Tasks to carry out:
(A) In the transcript of the conversation about growing up poor, answer these:
(i) What reason did the speaker's mother give for not getting a job?
(ii) What did the speaker say he wanted when people asked why he got into comedy?
(iii) About how old was Jimmy Kimmel when the speaker met him?
(B) Which places or things does the speaker in the transcript of the conversation about growing up poor say had no air conditioning? List every one.
(C) Supply the next part of the transcript of the conversation about growing up poor, picking up after its final sentence.

Supplied passage:
— start —
But if you're just stuck in your neighborhood with the same people and the same
family members that are real negative, it's a giant problem.
Because they program you, whether you realize it or not.
As much as you want to pretend you're wholly and entirely independent, no one
is.
Everyone is at least partially dependent upon the people they surround
themselves with and the energy of the people they surround themselves with.
Yeah.
It's hard.
Yeah, I remember I said to my mom when I was like eight, I was like, why don't
you get a job?
Because if you get a job, then maybe we could go to Hawaii with the Bradys.
We could have a decent car, like something.
We could have stuff.
Because I wasn't really thinking about, you know, it's an interesting thing.
My whole life, no one ever said the word career.
They said job.
You got to get a job.
Yeah.
They didn't go career.
Yeah.
They go like, what do you want to do?
What are you good at?
They didn't think in terms of career.
You get a job.
It sucks, but you got the weekends, you know.
But I said to my mom, I go, why don't you get a job?
And she goes, I get a job, I'll lose my welfare.
And I was like, oh, I guess that, yeah, that makes sense.
Like, that's, I was eight, you know.
I was like, oh, yeah, that makes sense.
And then I realized the fact that it made sense to me means I was being sort of
indoctrinated into that system.
It's beneficial for really poor people.
It's also a trap.
Oh, it's a, free stuff is a, kills the cage, man.
It is, it is bad.
We had a free house and welfare and it was stifling.
Isn't that crazy?
Yeah.
It was, you're so, like, like sometimes people go like, why'd you get into
comedy?
And I'm like, I wanted some air conditioning, man.
They go, really?
I go, yeah, it was miserable.
Like, it would suck.
I drove a truck.
It didn't have air conditioning.
I lived in a crappy apartment, didn't have air conditioning.
And I went to a job site.
There was no air.
And I was in the San Fernando Valley.
Like, I was broiling, you know.
So I did it because I wanted air conditioning.
But I had to be miserable.
Like, I was, I had discomfort.
I was not comfortable.
I didn't have air.
And I wanted air.
And so I knew to get air, I had to get paid.
And so I was, I was like motivated to do stuff.
And when you're kind of comfortable, you're not really that motivated.
Right.
And I realized, like, when you were young, when I was young, like, we were,
like, I was probably confused, but I was hungry.
I was like, I want to get something done.
Like, I want to do something.
I want to do something.
And I would talk to people, like, young dudes, you know, who worked for me or
whatever.
And I wasn't trying to insult them, but I was kind of curious.
I'd be like, you're a 30-year-old dude and you're just not getting it done.
Like, you're, I wouldn't say it to him, but I'd be like, what are you into?
You know?
And I realized that there was no fire in the belly.
You know what I mean?
Like, when you came up, when you were younger, like, when I met Jimmy Kimmel,
Jimmy was, like, 26 when I met him.
— end —
Records provided:
— start —
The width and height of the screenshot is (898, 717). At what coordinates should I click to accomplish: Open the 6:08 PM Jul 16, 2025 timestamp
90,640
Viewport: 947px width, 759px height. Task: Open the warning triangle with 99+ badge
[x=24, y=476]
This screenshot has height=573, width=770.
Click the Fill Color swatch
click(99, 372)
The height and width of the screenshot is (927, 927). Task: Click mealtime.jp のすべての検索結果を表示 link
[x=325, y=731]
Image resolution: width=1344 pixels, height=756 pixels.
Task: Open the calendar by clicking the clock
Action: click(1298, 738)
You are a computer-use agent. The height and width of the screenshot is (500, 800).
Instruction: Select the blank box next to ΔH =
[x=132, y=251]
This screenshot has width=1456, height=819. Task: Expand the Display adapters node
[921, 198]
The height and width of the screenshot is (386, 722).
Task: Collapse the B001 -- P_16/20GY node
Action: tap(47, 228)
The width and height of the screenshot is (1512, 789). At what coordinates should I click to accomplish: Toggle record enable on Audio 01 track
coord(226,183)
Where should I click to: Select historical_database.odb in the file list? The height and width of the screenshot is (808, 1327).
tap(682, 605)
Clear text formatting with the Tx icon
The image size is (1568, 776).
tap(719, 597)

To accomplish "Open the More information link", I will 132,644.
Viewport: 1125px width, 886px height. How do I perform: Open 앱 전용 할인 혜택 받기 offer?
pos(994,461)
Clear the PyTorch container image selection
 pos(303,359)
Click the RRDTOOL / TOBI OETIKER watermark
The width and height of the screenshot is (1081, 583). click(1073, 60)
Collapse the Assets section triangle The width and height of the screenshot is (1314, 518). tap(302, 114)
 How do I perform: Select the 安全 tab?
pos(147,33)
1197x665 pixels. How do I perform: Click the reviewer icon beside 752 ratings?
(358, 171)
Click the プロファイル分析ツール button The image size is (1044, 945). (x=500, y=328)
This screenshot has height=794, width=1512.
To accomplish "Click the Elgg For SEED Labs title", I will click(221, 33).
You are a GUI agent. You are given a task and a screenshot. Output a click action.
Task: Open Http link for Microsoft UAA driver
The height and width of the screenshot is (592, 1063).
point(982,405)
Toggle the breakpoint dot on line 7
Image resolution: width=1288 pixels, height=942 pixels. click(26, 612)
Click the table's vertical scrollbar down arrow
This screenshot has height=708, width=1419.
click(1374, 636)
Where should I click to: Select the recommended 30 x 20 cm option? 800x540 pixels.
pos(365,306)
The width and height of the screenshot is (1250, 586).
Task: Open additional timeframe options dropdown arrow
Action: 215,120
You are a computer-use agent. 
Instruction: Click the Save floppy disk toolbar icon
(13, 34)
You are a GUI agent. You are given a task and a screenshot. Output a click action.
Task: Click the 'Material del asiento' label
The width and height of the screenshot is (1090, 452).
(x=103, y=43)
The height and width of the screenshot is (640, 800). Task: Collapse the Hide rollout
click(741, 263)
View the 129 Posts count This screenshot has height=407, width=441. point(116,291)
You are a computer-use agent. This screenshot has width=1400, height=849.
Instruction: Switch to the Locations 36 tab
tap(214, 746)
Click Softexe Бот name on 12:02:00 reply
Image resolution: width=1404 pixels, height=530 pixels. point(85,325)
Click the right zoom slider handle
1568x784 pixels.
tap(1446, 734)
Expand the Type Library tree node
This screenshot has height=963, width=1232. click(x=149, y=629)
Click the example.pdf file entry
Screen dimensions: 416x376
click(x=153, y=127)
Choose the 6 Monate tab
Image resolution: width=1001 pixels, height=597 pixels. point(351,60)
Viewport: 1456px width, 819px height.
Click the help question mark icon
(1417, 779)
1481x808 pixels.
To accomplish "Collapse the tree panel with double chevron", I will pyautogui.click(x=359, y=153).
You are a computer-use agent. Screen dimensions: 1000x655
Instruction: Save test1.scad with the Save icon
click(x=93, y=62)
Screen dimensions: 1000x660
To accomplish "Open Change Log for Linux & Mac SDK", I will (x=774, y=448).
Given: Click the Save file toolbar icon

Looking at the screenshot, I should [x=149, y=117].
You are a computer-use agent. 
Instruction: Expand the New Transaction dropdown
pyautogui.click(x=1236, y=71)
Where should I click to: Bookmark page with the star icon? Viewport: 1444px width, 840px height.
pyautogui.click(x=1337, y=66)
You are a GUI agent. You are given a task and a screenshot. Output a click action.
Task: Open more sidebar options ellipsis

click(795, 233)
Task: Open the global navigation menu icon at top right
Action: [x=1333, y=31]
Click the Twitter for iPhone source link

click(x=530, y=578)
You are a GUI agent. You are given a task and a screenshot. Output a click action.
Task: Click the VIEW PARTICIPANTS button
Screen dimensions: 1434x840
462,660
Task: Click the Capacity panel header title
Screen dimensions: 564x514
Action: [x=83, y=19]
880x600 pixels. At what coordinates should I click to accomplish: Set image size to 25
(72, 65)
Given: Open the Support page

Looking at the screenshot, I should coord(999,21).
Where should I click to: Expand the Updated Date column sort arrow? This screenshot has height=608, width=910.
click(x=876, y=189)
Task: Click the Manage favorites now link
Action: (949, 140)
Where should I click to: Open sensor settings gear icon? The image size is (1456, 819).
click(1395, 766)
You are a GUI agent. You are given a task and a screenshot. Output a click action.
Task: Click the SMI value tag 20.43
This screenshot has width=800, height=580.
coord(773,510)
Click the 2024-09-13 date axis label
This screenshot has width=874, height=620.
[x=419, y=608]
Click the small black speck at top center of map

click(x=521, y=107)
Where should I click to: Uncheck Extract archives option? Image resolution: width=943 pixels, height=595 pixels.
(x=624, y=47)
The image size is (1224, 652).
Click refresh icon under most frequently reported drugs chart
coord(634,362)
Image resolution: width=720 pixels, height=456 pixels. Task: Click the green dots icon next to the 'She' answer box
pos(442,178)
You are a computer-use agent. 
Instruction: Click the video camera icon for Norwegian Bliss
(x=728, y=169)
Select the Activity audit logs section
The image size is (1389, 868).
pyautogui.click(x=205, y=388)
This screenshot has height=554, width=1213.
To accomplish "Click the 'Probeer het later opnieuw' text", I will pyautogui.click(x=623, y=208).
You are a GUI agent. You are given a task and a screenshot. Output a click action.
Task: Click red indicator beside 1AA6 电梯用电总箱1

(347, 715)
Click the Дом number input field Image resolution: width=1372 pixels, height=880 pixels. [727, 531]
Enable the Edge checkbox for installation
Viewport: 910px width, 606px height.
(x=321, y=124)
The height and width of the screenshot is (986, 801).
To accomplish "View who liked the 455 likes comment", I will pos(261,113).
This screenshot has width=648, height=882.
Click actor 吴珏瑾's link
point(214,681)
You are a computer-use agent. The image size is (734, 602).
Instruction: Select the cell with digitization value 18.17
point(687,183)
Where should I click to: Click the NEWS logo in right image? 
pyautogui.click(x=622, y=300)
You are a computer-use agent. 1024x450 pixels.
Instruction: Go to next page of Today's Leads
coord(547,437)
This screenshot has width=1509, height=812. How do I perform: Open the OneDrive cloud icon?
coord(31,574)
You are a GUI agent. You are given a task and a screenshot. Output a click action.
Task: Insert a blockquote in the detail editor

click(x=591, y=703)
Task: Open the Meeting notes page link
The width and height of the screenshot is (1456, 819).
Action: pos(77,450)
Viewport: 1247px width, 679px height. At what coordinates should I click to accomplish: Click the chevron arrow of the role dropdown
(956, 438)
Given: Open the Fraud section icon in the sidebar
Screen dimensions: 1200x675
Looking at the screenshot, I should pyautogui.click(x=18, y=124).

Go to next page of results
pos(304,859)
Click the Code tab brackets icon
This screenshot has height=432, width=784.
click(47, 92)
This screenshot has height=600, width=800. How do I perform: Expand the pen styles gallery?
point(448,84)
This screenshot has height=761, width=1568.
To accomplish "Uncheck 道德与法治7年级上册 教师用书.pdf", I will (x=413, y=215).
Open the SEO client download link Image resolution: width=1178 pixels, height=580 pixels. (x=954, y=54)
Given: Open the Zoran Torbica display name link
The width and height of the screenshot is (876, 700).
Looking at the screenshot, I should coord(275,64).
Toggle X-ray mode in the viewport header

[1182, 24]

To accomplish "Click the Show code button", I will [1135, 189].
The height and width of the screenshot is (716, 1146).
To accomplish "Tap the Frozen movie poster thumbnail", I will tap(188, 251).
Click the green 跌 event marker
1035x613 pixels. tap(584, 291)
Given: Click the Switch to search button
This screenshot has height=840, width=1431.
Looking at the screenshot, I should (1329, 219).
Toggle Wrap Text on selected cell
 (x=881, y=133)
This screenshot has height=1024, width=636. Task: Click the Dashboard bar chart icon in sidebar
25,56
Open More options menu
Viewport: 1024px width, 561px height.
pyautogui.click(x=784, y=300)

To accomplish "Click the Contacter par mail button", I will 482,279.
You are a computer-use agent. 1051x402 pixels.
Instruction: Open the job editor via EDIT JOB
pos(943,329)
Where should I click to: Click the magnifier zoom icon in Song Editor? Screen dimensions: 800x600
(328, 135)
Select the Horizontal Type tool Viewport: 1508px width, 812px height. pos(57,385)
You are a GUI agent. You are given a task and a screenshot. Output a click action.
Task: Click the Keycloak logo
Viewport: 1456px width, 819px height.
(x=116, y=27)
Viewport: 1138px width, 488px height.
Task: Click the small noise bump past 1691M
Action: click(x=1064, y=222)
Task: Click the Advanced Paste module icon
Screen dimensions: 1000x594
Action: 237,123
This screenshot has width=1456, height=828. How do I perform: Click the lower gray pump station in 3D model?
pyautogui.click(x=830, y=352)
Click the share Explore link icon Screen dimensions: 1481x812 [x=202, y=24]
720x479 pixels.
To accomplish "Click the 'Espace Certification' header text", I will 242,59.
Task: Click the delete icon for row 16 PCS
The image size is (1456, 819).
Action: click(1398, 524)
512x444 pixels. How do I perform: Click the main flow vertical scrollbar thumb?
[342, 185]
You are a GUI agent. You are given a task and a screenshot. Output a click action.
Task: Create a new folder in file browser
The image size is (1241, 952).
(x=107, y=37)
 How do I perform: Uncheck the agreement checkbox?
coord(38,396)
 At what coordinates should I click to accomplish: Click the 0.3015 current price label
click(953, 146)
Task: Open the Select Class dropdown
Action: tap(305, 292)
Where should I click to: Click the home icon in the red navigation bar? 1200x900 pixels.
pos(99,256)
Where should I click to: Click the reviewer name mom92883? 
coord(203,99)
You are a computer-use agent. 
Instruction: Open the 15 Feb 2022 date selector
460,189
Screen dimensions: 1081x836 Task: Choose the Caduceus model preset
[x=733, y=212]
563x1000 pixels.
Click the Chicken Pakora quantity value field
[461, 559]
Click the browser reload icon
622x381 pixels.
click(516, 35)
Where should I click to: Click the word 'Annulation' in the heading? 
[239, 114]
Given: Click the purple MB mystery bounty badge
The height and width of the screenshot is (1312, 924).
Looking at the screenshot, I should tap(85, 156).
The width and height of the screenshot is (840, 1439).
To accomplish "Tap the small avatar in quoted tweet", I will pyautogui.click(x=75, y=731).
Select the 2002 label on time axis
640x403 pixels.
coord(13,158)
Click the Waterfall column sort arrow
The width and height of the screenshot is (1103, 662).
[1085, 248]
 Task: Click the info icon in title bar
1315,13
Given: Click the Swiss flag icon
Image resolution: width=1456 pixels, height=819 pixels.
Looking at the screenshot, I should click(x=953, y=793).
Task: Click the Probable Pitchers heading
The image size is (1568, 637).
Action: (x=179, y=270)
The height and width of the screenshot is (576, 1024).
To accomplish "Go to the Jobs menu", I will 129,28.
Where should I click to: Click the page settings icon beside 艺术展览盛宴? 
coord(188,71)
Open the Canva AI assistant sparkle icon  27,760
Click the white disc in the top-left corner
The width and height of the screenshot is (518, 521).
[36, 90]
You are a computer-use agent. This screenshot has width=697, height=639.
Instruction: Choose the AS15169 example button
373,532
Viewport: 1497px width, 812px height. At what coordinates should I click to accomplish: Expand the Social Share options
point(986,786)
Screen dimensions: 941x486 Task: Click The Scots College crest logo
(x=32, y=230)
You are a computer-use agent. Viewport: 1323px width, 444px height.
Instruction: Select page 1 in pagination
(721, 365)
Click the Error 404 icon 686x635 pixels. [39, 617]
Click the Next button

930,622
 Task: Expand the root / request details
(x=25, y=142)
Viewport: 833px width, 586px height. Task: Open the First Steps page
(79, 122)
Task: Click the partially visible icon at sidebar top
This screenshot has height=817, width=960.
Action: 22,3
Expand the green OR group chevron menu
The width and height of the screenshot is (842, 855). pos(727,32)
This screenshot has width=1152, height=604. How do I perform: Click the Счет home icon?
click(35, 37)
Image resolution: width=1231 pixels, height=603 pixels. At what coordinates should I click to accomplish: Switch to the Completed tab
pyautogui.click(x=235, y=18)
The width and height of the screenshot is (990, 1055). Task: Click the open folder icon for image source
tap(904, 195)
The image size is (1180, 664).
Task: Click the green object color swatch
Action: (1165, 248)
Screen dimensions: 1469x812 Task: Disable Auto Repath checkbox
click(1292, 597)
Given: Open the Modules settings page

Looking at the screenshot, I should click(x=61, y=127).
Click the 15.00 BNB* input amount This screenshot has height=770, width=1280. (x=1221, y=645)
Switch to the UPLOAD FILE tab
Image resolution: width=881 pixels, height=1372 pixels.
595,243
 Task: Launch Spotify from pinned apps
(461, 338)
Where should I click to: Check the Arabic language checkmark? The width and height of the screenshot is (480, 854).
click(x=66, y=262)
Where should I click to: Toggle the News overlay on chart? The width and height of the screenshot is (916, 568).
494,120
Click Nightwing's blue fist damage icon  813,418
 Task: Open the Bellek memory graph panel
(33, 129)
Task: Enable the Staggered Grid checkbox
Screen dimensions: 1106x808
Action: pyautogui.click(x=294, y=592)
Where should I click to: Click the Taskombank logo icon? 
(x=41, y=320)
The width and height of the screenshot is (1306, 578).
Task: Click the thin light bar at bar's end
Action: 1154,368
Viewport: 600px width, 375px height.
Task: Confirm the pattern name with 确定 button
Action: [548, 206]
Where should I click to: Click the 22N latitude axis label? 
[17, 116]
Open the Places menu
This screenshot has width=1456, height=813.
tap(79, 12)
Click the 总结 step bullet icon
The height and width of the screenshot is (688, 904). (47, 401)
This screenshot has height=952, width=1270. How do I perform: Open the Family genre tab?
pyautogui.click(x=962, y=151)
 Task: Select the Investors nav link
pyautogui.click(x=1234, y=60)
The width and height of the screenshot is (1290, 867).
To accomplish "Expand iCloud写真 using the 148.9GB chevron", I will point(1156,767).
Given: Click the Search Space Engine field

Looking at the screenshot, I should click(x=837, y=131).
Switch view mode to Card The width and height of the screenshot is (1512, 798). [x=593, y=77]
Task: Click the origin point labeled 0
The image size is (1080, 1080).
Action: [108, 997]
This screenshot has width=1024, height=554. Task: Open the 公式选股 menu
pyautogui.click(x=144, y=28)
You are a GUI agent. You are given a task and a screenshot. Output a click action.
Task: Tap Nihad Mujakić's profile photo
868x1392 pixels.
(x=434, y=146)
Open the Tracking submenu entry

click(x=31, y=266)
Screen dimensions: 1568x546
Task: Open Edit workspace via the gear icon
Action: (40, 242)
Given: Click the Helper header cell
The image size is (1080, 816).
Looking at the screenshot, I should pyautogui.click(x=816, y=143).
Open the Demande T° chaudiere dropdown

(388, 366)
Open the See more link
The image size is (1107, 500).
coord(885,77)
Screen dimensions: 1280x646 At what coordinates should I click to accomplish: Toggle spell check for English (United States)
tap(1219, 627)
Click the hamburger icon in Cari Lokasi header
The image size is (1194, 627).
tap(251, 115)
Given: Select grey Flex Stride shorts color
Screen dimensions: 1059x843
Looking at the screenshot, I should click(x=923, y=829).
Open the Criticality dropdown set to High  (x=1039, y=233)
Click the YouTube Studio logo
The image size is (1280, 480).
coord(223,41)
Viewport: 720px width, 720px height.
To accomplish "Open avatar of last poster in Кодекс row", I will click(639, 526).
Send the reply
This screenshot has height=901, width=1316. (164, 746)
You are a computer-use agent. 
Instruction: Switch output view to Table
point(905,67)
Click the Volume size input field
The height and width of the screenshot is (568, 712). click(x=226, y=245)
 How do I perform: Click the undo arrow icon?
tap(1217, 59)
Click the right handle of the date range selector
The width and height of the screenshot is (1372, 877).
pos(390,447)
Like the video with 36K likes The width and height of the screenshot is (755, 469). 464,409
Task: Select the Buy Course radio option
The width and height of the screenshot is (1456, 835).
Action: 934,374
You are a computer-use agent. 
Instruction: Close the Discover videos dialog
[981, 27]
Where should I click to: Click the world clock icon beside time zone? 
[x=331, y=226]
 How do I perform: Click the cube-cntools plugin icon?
— end —
Solved problems:
(A)
(i) She said she would lose her welfare if she got a job.
(ii) He said he wanted air conditioning.
(iii) He was about 26.

(B)
- The truck he drove
- His apartment
- The job site he went to

(C)
And it was like, he was on it.
He had a motor.
Like, he wanted to do something.
And I was like, good.
I want to do something, too.
We'll do it together.
You know?
There's, like, a fire.
And I start talking about all these young dudes, and I'm like, what's up?
You know?
And they're like, man.
And I go, what's the deal?
So, you got a car, and it's got air conditioning, and it runs, and you're not
really a car guy.
Like, I'm a car guy.
But when you're poor and you're a car guy, it's super frustrating, right?
Because you want something cool.
Like, I wanted a cool car, but I had to drive a truck with a lumber rack and a
bed box on it because I'm a carpenter.
And I can't have a sports car because you can't put plywood in a sports car,
you know?
So, I would talk to these young guys, and I'd go, you a car guy?
And they'd go, no, I don't really like it.
I'd go, what do you like?
Video games, edibles.
I like pot video games and watching stuff on Netflix.
And I'd go, you got a big TV?
They'd go, yeah, I got a 70-inch TV.
I got a Mini Cooper automatic with air, and I like to eat pot.
You know?
And I'd be like, you have air conditioning?
They'd be like, yeah.
I'd be like, oh, you don't want anything.
They don't want anything.
You don't want anything.
Like, I wanted cool cars with air conditioning in them.
And so, I was motivated to do stuff.
Don't you think that some people are just internally motivated anyway because
they become curious about something and they really want to get good at it?
Oh, yeah.
Like, that's an inherent part of being a person?
I do.
One of the most interesting things, and I don't know why, it just stuck with me
from years ago, but I was watching one of those, like, 20-20 shows or 48 Hours
or something like that.
And they were showing guys who trained dogs, like dogs who sniffed out gunpowder
at the airport or contraband or whatever, you know?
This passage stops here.